Our function is $f(x) = -|x-5|$.

1. **Find $f(-x)$:**
Replace every 'x' in the original function with '-x'.
$f(-x) = -|(-x)-5| = -|-x-5|$

2. **Check for Even:** Is $f(-x) = f(x)$?
Is $-|-x-5| = -|x-5|$?
This means checking if $|-x-5| = |x-5|$.
Let's pick a number, like $x=1$.
$|-1-5| = |-6| = 6$
$|1-5| = |-4| = 4$
Since $6 \neq 4$, $f(-x)$ is not equal to $f(x)$. So, it's not an even function.

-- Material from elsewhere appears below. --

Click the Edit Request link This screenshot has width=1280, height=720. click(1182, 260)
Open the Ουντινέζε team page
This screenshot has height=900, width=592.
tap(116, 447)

3. **Check for Odd:** Is $f(-x) = -f(x)$?
First, let's find $-f(x)$:
$-f(x) = -(-|x-5|) = |x-5|$
Now, is $-|-x-5| = |x-5|$?
We know that $|-A| = |A|$, so $|-x-5| = |-(x+5)| = |x+5|$.
So, the question becomes: Is $-|x+5| = |x-5|$?
Let's use our test number $x=1$ again.
$-|1+5| = -|6| = -6$
$|1-5| = |-4| = 4$
Since $-6 \neq 4$, $f(-x)$ is not equal to $-f(x)$. So, it's not an odd function.

Since the function is neither even nor odd algebraically, our graphical observation was correct!